What actually sells books for us, reliably, time after time? Author events at independent bookstores. Reviews in respected literary publications. Word of mouth from readers who loved the book enough to buy it for someone else. These are all old-fashioned, hard-to-scale, labor-intensive activities. They’re also the only ones that consistently work.

We still maintain our social media presence and our newsletter, but we no longer pretend they’re our primary marketing channels. They’re supporting players, not stars.

What we got right (eventually)

This essay has been relentlessly self-critical so far, and I want to balance that with honesty in the other direction: we also got some things right, even if it took us a while to understand why they mattered.

We always paid authors fairly. Even when our finances were precarious, we honored advances and paid royalties on time. This seems like a low bar, but in small publishing, it’s not. Plenty of small presses pay late, pay less than agreed, or structure contracts in ways that favor the publisher. We never did that, and the trust it built with our authors is probably the main reason we’re still here.

We always cared about the physical object. Our books have always been well-designed, well-printed, and nice to hold. Even in the early days when our covers were, as that Portland bookseller noted, less than professional, we cared about paper quality, binding, and typography. Readers notice these things even when they can’t articulate them. A book that feels good in your hands gets read differently than a book that feels disposable.

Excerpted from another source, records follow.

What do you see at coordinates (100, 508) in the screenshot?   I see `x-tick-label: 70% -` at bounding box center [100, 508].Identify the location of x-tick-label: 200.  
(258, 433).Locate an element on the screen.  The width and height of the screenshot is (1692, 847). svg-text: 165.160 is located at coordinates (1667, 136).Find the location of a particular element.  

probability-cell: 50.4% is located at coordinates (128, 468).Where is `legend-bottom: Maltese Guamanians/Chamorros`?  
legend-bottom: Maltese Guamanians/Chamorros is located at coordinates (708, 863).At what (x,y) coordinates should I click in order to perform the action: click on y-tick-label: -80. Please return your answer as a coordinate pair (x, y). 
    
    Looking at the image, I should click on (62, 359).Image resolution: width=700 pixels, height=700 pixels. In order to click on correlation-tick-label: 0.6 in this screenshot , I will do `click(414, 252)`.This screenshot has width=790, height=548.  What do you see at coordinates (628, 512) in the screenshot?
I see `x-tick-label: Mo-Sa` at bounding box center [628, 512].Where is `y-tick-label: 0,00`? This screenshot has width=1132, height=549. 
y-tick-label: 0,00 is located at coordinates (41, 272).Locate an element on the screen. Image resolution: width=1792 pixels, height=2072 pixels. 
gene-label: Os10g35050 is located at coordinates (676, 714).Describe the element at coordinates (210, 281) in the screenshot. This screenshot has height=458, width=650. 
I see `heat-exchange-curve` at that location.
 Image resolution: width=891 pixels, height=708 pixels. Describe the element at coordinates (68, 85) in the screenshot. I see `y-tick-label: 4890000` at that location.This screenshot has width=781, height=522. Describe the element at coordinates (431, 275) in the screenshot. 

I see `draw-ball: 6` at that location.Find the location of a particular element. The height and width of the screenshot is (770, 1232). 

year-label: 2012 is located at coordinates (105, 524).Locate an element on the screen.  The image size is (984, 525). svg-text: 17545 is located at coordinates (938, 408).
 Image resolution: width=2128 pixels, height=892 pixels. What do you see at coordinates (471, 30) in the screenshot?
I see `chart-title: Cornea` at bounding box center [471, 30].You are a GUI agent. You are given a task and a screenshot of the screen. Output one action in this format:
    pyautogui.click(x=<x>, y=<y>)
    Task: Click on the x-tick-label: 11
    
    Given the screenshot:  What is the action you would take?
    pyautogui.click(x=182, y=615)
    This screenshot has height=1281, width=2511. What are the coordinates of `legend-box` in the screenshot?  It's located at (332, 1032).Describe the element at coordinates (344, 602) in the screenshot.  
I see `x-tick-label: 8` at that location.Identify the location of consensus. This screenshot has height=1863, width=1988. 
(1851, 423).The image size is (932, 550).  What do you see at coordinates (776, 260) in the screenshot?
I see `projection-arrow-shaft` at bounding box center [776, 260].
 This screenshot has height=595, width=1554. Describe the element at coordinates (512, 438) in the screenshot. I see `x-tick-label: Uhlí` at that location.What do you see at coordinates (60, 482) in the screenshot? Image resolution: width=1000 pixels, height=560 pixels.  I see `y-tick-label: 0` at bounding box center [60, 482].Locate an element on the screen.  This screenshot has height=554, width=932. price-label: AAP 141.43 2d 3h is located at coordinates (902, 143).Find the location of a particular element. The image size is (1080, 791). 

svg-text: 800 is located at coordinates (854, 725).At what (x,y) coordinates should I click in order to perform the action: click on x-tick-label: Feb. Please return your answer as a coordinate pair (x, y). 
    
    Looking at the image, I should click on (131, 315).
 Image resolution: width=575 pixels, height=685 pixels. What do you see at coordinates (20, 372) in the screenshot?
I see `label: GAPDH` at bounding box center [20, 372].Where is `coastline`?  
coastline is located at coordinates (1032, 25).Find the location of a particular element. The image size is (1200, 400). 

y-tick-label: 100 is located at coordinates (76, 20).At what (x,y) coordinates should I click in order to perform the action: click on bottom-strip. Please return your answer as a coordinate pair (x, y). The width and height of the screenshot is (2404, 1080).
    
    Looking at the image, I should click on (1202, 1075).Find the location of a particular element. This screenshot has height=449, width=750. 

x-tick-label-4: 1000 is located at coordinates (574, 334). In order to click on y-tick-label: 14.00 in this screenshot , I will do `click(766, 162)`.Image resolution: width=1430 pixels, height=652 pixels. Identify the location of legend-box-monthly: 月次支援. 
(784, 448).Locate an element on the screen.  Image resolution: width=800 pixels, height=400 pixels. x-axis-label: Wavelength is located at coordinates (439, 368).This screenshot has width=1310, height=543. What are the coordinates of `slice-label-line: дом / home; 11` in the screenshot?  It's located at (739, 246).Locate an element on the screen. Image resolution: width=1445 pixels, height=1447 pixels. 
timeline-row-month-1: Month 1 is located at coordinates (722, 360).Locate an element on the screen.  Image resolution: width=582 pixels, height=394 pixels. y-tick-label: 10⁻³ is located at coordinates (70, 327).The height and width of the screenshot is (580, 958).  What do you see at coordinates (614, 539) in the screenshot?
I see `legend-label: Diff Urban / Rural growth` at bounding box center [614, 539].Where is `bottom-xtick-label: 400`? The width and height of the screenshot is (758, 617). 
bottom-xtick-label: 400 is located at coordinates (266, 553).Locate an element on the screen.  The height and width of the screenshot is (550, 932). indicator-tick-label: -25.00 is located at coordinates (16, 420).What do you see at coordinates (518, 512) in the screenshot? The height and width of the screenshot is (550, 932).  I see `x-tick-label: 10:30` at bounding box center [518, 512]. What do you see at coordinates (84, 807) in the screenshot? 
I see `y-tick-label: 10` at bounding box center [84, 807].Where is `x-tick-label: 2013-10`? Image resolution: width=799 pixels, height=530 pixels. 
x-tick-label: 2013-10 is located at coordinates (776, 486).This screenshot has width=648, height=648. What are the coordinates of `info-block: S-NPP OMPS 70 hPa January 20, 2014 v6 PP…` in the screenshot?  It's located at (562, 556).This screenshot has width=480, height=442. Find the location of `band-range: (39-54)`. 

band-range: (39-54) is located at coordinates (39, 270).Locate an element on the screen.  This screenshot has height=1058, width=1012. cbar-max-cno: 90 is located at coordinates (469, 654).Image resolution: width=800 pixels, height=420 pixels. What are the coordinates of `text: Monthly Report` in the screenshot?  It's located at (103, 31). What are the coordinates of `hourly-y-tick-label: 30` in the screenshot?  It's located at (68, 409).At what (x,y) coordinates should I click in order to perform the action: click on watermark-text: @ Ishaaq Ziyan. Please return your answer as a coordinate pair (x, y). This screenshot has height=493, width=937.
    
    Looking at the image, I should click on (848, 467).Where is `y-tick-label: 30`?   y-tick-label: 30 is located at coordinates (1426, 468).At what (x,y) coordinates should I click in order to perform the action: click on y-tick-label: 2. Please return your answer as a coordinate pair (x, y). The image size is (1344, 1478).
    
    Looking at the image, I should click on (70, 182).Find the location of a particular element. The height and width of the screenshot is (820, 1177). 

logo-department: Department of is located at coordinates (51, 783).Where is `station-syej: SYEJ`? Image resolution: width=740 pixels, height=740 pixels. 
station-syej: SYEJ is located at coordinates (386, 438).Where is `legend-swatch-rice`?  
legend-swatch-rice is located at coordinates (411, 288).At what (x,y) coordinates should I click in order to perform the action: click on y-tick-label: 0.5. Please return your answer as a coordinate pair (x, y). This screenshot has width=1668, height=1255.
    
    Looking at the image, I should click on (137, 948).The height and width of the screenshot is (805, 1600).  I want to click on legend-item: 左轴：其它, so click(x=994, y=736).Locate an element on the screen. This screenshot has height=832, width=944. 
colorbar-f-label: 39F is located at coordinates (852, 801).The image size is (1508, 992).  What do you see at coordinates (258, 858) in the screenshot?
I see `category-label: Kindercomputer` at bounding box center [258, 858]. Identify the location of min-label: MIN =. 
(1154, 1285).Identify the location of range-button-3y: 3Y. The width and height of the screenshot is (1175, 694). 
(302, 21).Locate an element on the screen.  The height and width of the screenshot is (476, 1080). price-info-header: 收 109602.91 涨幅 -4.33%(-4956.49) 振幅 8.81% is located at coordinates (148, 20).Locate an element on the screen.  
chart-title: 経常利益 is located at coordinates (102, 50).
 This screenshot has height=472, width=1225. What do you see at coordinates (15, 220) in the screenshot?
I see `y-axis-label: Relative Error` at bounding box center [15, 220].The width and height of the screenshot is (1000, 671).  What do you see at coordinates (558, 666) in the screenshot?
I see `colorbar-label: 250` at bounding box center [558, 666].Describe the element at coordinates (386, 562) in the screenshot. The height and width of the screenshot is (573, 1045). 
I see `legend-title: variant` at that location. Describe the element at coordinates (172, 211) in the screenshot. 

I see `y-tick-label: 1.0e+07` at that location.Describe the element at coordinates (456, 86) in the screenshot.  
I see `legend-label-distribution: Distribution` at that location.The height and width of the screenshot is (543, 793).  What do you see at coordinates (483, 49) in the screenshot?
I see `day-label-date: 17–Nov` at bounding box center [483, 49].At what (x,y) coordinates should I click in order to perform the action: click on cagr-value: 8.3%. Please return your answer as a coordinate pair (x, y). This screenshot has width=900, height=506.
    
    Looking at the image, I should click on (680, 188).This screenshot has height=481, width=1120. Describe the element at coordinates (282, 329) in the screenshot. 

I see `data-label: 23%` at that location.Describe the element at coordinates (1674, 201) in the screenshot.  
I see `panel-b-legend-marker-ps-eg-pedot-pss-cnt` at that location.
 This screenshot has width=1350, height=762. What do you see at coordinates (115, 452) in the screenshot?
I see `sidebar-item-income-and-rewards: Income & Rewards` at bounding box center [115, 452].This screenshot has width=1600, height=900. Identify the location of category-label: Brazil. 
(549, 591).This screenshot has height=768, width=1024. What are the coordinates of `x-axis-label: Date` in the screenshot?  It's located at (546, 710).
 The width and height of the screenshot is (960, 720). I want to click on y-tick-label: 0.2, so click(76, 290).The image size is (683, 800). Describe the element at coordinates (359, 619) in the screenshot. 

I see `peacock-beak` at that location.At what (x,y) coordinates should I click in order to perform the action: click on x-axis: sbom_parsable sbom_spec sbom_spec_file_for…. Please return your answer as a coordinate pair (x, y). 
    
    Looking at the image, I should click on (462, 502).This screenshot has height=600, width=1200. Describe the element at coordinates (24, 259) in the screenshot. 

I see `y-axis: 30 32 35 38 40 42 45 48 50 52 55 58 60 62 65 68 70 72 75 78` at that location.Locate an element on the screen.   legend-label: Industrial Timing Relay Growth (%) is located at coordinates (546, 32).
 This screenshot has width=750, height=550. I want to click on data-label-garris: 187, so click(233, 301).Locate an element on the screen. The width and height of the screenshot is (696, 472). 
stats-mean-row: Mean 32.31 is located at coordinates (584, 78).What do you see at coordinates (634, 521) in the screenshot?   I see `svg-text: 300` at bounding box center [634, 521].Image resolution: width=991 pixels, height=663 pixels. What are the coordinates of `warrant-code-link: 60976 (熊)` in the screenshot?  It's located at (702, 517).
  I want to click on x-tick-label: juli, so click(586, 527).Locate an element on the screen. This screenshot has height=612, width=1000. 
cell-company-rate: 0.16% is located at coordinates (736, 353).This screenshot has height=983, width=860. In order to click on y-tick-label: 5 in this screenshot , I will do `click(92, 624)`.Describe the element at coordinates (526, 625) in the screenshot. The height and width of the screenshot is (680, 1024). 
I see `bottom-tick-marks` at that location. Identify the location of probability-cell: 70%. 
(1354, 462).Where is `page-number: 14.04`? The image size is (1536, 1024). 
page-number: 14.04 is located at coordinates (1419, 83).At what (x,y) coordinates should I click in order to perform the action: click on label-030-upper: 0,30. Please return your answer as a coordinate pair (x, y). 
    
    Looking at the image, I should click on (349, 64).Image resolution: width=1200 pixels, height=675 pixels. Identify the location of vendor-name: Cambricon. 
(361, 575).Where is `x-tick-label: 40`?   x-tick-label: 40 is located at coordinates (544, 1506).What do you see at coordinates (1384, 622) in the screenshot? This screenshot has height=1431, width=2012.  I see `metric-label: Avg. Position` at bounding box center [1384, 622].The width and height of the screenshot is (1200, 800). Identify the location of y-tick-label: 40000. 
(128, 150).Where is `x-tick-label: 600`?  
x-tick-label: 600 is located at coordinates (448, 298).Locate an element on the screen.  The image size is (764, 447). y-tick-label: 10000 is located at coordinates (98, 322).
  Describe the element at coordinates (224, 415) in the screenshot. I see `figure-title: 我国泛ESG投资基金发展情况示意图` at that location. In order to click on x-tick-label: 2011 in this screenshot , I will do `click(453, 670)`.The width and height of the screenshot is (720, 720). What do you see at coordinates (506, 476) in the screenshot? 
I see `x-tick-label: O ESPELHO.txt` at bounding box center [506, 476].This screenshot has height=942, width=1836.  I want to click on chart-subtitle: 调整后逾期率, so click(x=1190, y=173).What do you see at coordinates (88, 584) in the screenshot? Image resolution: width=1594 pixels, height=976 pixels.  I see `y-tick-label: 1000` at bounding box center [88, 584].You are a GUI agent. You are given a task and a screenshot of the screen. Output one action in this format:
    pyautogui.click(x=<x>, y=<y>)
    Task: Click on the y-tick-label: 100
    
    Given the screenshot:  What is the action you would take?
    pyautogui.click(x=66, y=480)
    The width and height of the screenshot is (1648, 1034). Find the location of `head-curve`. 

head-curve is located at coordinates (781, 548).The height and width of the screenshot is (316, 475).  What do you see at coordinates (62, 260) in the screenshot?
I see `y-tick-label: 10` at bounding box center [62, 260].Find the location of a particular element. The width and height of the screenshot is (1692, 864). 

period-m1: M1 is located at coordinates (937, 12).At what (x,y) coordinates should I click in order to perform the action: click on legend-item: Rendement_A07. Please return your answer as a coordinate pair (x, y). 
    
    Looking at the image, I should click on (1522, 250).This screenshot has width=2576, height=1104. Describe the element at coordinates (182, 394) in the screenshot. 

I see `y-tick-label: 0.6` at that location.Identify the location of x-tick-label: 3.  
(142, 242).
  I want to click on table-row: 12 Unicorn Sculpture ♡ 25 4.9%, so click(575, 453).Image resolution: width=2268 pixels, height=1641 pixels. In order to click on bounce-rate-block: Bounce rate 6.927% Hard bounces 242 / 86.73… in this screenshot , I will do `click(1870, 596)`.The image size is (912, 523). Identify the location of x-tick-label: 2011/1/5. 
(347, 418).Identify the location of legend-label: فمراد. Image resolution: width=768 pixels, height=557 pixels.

And we always, always chose books we believed in. We never published anything cynically. We never acquired a manuscript because we thought it would sell despite not being very good. Every book in the ScrollWorks catalog, including The Last Archive, Echoes of Iron, Still Waters, and The Cartographer’s Dilemma, is a book we love. Some of them sell better than others. But we’re proud of all of them, and that pride is the foundation everything else is built on.

Seven years in, I’m still learning. I’ll probably write a sequel to this essay in another seven years, cataloging a whole new set of mistakes. If I’m not making mistakes, I’m not trying hard enough. But the mistakes should be new ones. That, I think, is the only reasonable definition of progress.